Question

How do you determine whether $$\mathbf{r}(t)=f(t) \mathbf{i}+g(t) \mathbf{j}+h(t) \mathbf{k}$$ is continuous at $$t=a ?$$

Answer

**step1** Understanding the Concept of Continuity for Vector Functions

A vector-valued function, such as $$\mathbf{r}(t)=f(t) \mathbf{i}+g(t) \mathbf{j}+h(t) \mathbf{k}$$, describes a curve in space. For such a function to be continuous at a specific point $$t=a$$, it means that as $$t$$ approaches $$a$$, the vector function approaches $$\mathbf{r}(a)$$, and $$\mathbf{r}(a)$$ must be defined. This is analogous to the concept of continuity for scalar functions.

**step2** Defining Continuity for Scalar Functions

Before defining continuity for vector functions, it's helpful to recall the definition of continuity for a scalar function, say $$f(t)$$. A scalar function $$f(t)$$ is continuous at $$t=a$$ if the following three conditions are met:
1. $$f(a)$$ is defined. (The function exists at that point.)
2. $$\lim_{t \to a} f(t)$$ exists. (The limit of the function exists as $$t$$ approaches that point.)
3. $$\lim_{t \to a} f(t) = f(a)$$. (The limit equals the function's value at that point.)
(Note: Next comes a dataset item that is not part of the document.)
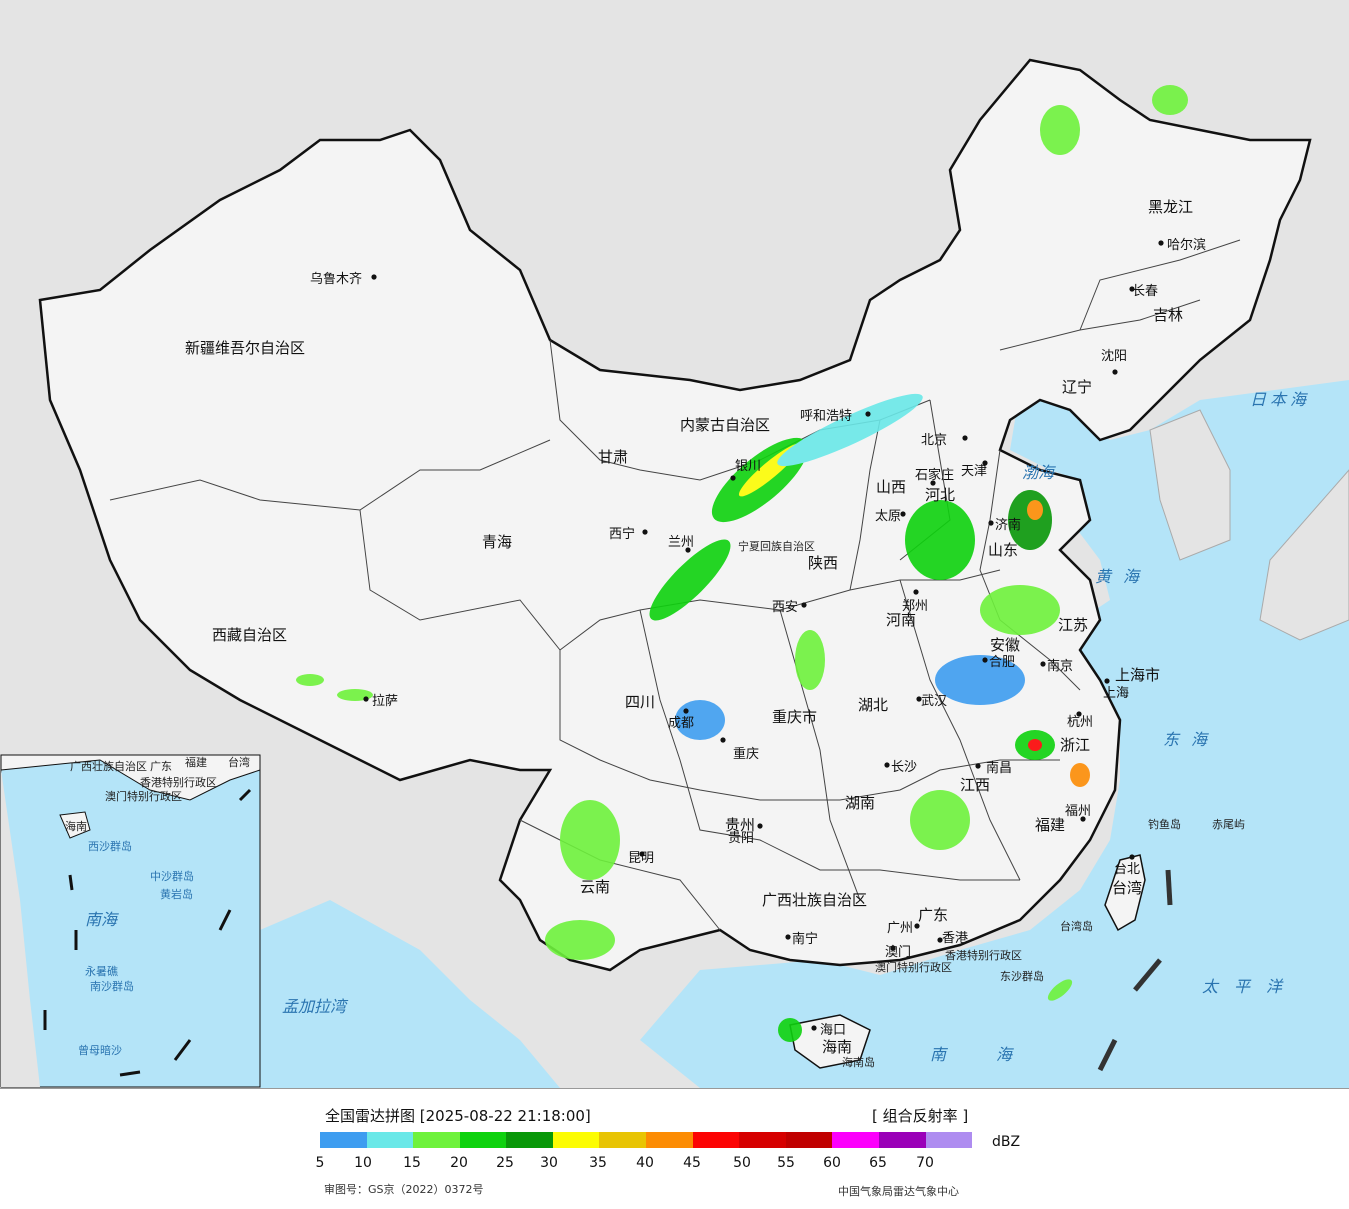  I want to click on inset-label: 香港特别行政区, so click(178, 782).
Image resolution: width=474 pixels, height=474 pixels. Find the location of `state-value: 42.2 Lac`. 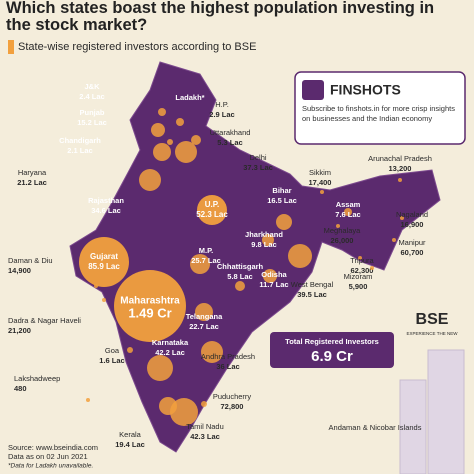

state-value: 42.2 Lac is located at coordinates (170, 352).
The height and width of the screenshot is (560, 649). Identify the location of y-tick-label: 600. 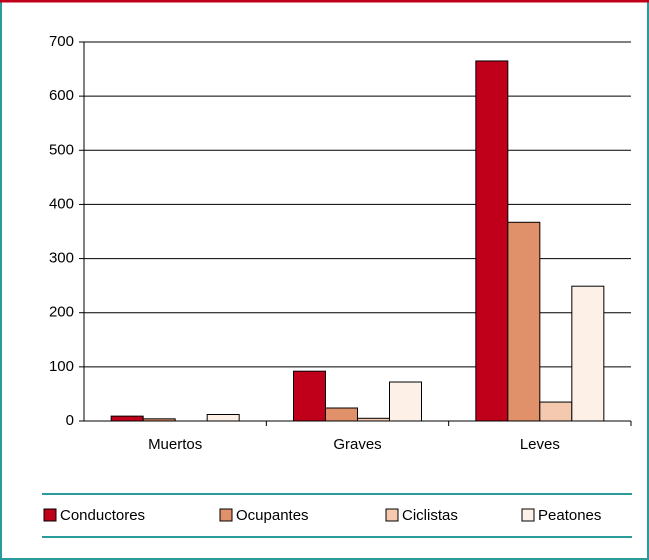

**step3** Relating Vector Function Continuity to Component Functions

For a vector-valued function $$\mathbf{r}(t)=f(t) \mathbf{i}+g(t) \mathbf{j}+h(t) \mathbf{k}$$ to be continuous at $$t=a$$, it requires that each of its component functions, $$f(t)$$, $$g(t)$$, and $$h(t)$$, must be continuous at $$t=a$$. This is because the limit of a vector function can be found by taking the limit of each component function separately.

Question1.step4 (Formulating the Conditions for Continuity of $$\mathbf{r}(t)$$)

Therefore, to determine whether $$\mathbf{r}(t)=f(t) \mathbf{i}+g(t) \mathbf{j}+h(t) \mathbf{k}$$ is continuous at $$t=a$$, we must verify that all three of the following conditions hold:
1. The component function $$f(t)$$ is continuous at $$t=a$$. This means $$\lim_{t \to a} f(t) = f(a)$$.
2. The component function $$g(t)$$ is continuous at $$t=a$$. This means $$\lim_{t \to a} g(t) = g(a)$$.
3. The component function $$h(t)$$ is continuous at $$t=a$$. This means $$\lim_{t \to a} h(t) = h(a)$$.
If all three component functions are continuous at $$t=a$$, then the vector function $$\mathbf{r}(t)$$ is continuous at $$t=a$$.